Genes & Development, 2014 Jul 15;28(14):1578-91
https://www.ncbi.nlm.nih.gov/pubmed/25030697

IGF1R as a Key Target in High Risk, Metastatic Medulloblastoma.
Svalina MN, Kikuchi K, Abraham J, Lal S, Davare MA, Settelmeyer TP, Young MC, Peckham JL, Cho YJ, Michalek JE, Hernandez BS, Berlow NE, Jackson M, Guillaume DJ, Selden NR, Bigner DD, Nazemi KJ, Green SC, Corless CL, Gultekin S, Mansoor A, Rubin BP, Woltjer R, Keller C.
Scientific Reports 2016 Jun 3;6:27012.
https://www.ncbi.nlm.nih.gov/pubmed/27255663

Functionally-defined Therapeutic Targets in Diffuse Intrinsic Pontine Glioma.
Grasso CS, Tang Y, Truffaux N, Berlow NE, Liu L, Debily MA, Quist MJ, Davis LE, Huang EC, Woo PJ, Ponnuswami A, Chen S, Johung TB, Sun W, Kogiso M, Du Y, Qi L, Huang Y, Hütt-Cabezas M, Warren KE, Le Dret L, Meltzer PS, Mao H, Quezado M, van Vuurden DG, Abraham J, Fouladi M, Svalina MN, Wang N, Hawkins C, Nazarian J, Alonso MM, Raabe EH, Hulleman E, Spellman PT, Li XN, Keller C*, Pal R, Grill J, Monje M*. (*co-corresponding authors)
Nature Medicine. 2015 Jun;21(6):555-9
https://www.ncbi.nlm.nih.gov/pubmed/25939062

Research Interests:

  • Childhood cancer

  • Sarcoma

  • Malignant brain tumors

  • Functional genomics

Research Focus:

As a physician-scientist, my laboratory has been devoted to the development of novel molecular therapies for advanced childhood cancers (sarcomas and brain tumors) associated with high morbidity or mortality.  The long-term emphasis of my laboratory’s research is molecularly-targeted therapies to halt progression or induce regression for gross residual disease, metastatic disease and relapsed disease. 

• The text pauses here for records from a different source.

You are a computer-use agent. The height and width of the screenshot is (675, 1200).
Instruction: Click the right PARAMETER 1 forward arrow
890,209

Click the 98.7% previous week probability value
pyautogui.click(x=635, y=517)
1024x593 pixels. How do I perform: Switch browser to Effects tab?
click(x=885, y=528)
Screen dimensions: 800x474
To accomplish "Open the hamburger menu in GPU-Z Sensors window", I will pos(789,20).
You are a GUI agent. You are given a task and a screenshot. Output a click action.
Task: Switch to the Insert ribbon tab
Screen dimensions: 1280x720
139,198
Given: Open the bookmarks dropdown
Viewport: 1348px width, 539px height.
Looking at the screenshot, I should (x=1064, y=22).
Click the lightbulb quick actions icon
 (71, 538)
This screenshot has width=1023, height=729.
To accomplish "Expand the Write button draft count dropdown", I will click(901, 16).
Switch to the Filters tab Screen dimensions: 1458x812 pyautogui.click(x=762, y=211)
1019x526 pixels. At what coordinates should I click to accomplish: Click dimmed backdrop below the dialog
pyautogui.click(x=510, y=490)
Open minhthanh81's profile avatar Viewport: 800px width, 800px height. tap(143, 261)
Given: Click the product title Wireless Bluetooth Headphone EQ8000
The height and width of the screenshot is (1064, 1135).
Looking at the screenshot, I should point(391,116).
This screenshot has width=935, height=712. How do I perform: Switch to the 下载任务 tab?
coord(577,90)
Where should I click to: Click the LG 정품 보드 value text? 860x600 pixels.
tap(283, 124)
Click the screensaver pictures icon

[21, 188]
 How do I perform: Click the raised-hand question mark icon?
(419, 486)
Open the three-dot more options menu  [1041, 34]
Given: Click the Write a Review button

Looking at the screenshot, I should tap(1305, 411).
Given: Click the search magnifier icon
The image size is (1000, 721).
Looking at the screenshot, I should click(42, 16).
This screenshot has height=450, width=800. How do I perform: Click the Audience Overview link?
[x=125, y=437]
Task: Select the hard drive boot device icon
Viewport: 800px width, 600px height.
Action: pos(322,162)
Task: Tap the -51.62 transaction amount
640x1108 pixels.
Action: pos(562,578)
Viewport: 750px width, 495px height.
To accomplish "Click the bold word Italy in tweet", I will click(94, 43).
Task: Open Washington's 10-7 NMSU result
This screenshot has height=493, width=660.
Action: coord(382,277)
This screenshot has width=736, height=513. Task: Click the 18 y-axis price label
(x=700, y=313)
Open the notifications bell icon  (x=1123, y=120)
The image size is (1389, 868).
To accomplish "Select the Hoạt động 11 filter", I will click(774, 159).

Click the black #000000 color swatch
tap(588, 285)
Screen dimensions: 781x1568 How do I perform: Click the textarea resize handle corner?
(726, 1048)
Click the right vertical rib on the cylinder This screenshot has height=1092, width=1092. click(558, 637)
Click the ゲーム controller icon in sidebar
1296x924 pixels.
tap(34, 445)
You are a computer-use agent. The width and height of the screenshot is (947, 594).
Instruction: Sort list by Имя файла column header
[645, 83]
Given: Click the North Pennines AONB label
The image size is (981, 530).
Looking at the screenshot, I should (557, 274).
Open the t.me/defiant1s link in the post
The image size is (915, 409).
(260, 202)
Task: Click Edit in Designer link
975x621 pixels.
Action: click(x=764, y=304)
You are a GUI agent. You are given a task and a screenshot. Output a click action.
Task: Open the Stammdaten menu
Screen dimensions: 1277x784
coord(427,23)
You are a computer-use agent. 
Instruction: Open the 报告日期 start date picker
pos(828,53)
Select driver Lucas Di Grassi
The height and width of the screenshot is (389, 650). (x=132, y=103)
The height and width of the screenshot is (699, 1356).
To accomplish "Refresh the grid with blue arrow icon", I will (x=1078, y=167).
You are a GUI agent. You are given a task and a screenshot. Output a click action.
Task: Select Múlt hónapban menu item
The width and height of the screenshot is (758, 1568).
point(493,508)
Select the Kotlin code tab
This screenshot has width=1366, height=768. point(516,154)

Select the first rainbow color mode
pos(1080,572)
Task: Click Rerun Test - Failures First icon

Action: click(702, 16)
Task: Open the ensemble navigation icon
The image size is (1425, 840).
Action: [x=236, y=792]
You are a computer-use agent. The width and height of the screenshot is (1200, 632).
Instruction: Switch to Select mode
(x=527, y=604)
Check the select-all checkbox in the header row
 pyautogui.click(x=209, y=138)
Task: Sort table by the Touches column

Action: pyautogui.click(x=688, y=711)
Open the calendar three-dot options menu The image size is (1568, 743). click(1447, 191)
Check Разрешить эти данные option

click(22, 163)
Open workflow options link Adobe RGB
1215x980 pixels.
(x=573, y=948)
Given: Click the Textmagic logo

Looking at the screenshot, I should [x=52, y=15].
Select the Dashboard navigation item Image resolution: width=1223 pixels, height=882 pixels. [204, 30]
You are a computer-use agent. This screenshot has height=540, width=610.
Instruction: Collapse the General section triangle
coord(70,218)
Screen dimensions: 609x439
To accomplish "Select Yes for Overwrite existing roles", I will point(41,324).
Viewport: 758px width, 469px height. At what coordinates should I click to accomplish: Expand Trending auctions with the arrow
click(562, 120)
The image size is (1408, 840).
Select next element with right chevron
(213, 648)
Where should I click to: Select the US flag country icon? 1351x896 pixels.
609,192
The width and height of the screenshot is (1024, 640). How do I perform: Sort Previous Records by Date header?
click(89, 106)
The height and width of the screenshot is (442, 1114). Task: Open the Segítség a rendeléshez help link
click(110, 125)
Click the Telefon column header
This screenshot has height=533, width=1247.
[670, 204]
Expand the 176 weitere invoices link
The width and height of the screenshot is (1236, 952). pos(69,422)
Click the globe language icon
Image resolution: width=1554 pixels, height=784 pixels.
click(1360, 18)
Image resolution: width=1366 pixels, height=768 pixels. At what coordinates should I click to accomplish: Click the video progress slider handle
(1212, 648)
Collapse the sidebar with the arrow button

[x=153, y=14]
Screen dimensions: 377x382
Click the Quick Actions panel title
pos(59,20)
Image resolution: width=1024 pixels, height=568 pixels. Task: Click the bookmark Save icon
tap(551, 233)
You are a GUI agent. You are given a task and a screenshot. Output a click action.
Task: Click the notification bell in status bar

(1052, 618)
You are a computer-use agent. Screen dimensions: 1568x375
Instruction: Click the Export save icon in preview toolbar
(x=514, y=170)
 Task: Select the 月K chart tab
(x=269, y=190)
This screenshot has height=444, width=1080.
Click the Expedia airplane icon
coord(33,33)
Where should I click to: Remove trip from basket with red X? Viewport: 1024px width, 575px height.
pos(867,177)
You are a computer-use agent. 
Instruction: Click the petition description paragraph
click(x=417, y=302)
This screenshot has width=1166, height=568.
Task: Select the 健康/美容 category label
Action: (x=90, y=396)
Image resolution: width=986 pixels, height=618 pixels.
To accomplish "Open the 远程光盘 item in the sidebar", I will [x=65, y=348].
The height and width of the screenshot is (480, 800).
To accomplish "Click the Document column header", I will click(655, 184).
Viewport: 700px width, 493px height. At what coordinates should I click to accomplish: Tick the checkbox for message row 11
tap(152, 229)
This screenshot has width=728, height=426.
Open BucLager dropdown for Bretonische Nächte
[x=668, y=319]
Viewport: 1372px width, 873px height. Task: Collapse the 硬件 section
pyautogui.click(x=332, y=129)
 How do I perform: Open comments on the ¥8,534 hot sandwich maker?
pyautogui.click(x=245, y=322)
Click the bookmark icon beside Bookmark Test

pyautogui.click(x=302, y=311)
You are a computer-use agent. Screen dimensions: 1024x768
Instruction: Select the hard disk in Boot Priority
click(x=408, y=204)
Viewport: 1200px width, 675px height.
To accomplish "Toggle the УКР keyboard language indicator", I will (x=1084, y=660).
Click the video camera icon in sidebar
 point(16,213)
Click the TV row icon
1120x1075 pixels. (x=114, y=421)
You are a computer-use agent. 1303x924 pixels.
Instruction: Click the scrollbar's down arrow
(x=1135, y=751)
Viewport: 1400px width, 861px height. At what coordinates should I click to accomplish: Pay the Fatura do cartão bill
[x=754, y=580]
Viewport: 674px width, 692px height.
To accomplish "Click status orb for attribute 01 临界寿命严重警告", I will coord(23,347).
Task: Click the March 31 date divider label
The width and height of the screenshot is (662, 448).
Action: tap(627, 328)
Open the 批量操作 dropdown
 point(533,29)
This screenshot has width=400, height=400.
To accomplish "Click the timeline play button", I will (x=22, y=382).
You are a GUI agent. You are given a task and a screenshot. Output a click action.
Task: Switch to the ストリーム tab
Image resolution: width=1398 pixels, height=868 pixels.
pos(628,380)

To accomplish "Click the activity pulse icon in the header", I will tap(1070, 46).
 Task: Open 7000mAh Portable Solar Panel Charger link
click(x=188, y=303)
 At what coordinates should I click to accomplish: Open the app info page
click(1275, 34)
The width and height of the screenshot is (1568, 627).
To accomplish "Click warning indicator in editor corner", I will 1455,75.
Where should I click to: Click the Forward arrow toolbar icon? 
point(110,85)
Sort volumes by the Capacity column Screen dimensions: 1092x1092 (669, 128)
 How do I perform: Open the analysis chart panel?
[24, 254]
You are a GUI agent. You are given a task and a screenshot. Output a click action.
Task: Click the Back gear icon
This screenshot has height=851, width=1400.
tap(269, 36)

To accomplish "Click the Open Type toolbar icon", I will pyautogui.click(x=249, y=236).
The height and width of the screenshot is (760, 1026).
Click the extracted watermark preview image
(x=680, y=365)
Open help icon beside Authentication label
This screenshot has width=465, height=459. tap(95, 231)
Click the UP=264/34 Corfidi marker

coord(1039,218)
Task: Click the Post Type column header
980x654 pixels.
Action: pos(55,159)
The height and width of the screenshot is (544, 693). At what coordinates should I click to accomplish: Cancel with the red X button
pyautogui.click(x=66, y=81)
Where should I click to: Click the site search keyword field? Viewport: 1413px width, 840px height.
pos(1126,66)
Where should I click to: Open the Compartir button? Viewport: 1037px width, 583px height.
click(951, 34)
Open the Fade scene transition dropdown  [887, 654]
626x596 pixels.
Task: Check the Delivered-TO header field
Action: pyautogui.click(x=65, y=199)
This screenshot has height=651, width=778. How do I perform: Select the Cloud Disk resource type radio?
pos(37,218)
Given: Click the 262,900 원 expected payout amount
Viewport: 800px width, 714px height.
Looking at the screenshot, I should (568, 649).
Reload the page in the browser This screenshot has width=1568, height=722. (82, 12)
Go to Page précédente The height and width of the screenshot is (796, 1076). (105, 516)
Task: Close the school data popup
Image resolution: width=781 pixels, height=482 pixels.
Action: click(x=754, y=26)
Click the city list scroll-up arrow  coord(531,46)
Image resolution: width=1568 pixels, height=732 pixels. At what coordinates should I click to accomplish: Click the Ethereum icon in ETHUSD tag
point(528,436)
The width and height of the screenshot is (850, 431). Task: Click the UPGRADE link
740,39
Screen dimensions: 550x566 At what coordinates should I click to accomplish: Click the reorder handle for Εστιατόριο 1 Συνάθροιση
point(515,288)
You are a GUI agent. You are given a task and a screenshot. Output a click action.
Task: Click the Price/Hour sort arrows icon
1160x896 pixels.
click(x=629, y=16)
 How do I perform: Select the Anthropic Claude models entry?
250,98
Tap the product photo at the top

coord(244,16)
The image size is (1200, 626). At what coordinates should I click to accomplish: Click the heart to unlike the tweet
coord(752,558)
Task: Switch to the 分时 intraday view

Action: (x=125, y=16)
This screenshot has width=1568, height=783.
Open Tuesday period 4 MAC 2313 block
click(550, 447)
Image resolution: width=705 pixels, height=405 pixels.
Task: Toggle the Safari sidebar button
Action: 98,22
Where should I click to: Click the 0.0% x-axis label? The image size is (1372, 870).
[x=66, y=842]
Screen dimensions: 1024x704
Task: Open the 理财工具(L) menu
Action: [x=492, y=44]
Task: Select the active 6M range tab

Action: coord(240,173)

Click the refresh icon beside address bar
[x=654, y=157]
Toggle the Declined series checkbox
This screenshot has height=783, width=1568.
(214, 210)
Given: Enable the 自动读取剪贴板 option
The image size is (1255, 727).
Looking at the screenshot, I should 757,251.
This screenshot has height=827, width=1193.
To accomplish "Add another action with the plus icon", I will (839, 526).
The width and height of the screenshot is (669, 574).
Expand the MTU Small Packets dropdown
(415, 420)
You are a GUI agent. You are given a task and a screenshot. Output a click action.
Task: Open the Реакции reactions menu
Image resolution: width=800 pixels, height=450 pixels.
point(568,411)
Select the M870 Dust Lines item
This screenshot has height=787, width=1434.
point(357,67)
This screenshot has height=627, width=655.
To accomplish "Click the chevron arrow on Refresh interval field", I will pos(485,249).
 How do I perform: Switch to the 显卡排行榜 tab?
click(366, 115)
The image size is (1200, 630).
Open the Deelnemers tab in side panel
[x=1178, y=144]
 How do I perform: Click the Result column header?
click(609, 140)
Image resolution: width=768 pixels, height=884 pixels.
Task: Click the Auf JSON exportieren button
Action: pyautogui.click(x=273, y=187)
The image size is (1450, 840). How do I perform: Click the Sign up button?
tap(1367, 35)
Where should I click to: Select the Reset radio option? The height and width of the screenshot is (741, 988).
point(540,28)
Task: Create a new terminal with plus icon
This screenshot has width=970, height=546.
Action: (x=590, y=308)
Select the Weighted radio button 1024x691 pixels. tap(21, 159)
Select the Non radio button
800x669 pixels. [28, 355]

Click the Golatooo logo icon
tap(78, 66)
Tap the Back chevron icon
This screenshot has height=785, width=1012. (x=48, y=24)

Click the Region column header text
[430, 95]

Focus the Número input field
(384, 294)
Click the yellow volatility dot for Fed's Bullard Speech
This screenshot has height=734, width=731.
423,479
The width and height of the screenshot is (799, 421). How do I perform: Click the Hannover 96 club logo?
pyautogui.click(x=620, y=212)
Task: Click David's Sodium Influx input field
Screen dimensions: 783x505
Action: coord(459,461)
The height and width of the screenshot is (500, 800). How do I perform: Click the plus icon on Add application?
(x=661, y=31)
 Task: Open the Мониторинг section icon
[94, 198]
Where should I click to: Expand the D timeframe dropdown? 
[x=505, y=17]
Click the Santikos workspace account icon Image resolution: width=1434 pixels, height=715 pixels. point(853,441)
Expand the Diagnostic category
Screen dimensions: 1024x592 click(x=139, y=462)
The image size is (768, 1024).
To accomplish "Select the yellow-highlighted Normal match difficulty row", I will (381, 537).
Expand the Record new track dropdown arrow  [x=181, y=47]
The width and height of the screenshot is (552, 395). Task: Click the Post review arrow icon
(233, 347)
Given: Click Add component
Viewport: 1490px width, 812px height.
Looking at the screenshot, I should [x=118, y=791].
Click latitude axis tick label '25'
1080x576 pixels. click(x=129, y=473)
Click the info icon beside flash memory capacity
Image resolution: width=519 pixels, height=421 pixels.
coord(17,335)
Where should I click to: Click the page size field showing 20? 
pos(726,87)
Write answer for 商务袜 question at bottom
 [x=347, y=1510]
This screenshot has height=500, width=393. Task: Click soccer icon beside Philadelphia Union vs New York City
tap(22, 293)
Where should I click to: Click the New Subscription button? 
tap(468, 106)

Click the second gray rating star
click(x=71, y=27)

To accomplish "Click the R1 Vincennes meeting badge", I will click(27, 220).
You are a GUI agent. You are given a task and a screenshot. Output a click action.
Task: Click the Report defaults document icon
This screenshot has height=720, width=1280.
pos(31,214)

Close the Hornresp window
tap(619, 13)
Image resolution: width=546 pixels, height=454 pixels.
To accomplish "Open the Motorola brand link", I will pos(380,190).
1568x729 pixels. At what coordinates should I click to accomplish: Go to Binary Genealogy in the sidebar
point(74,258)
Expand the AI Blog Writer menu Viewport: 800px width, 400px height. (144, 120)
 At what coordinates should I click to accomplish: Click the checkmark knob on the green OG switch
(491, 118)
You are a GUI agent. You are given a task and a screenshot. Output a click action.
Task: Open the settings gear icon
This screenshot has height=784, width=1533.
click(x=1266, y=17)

To achieve these goals, my laboratory has traditionally utilized physiologically-accurate, genetically-engineered mouse models (GEMMs) of soft tissue sarcomas including alveolar & embryonal rhabdomyosarcoma, and brain tumors including medulloblastoma.  In parallel, we also develop primary tumor cell cultures of pediatric cancers for preclinical validation studies.  Our approach has been to study these childhood cancers in the context of developmental biology.  By providing the scientific community a centralized knowledge base and experimental resources of validated and credentialed models, we hope to recruit not only cancer biologists but also developmental biologists, cancer biologists and engineers to the investigation of these devastating childhood cancers. 

Collaborations with cancer biologists and neuroscientists at Legacy Research Institute and clinicians at the Randall Children’s Hospital at Legacy Emanuel bolster our shared mission to discover more effective treatments for these children whose lives have been touched by cancer.